Though new health reform laws won't take effect for at least three months and most provisions won't come into play until six months to four years, hospital emergency rooms and physicians are bracing for an onslaught almost immediately.
"People will start coming because they think they have health coverage" when they don't or reform provisions that apply to them don't kick in for quite some time, says Angela F. Gardner MD, president of the American College of Emergency Physicians.
When universal health coverage took effect in Massachusetts, she says, emergency room visits immediately rose 7%, even though that state already had a higher than national average percentage of insured residents.
Because other states start out with higher numbers of people who have been uninsured than Massachusetts had, hospitals nationally can expect to see a 10% surge in their emergency room load, Gardner estimates.

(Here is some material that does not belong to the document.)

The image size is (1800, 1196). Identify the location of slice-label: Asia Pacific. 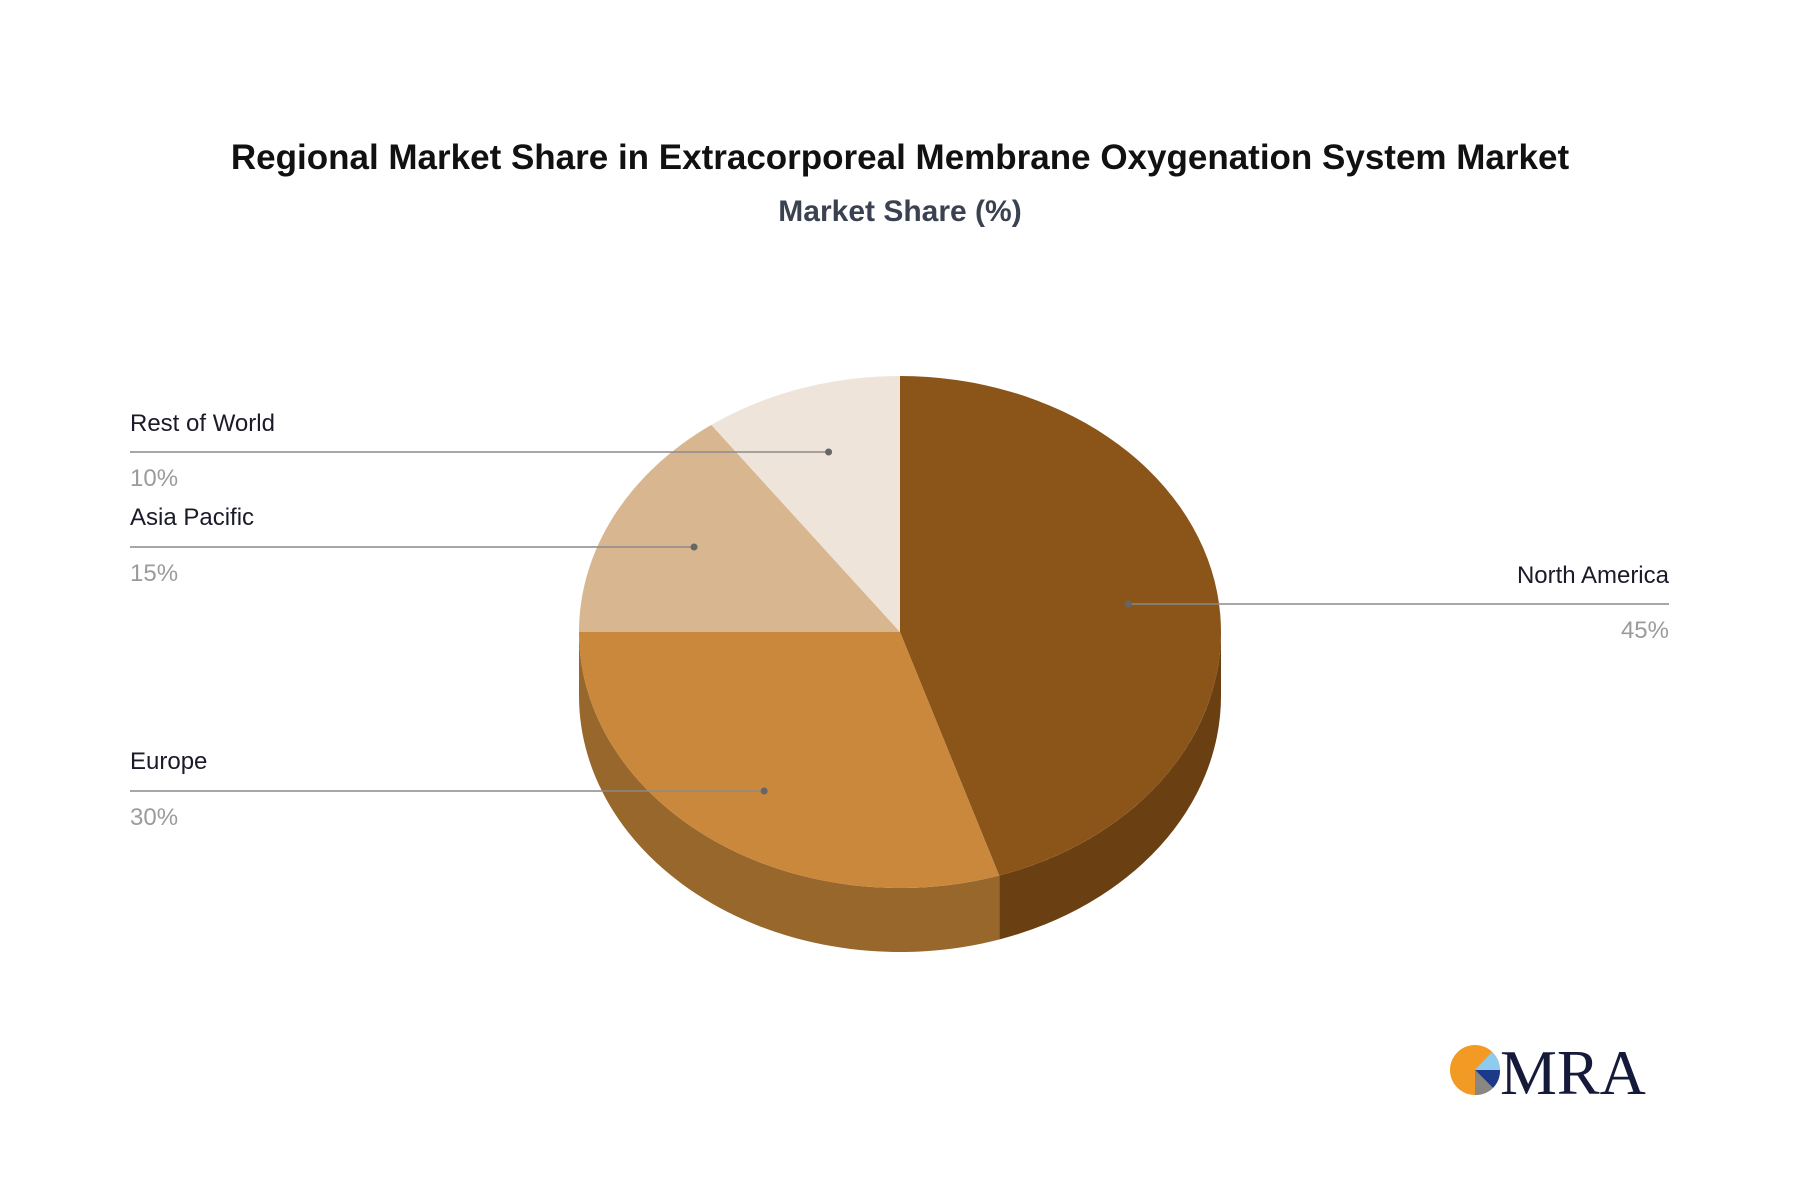
(192, 518).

That could have a serious impact on two aspects of emergency room care: the number of patients who are boarded—that is retained in the emergency room while they await admission to an inpatient bed— and the number of emergency room visitors who leave without being seen, says Gardner, a full-time emergency physician.
"What you can anticipate is that an additional volume of people [coming for emergency care] will have a very major effect, and I think hospitals need to be prepared," she says. "The same 20% of these [new] patients will need to be admitted."
Another load of patients will come from physician office practices, she predicts. "More and more physicians in the community will send patients to the ED instead of the office when they know the patient will probably need admission. That's because of a growing trust of what emergency department physicians can do."
Another important bit of planning advice she has for hospital administrators is to make sure that they have a plan for overcrowding in the emergency department. Surprisingly, she says, The Joint Commission has no standards for how hospitals should respond to problems involving boarding and overcrowding in their emergency rooms, although such policies are in development.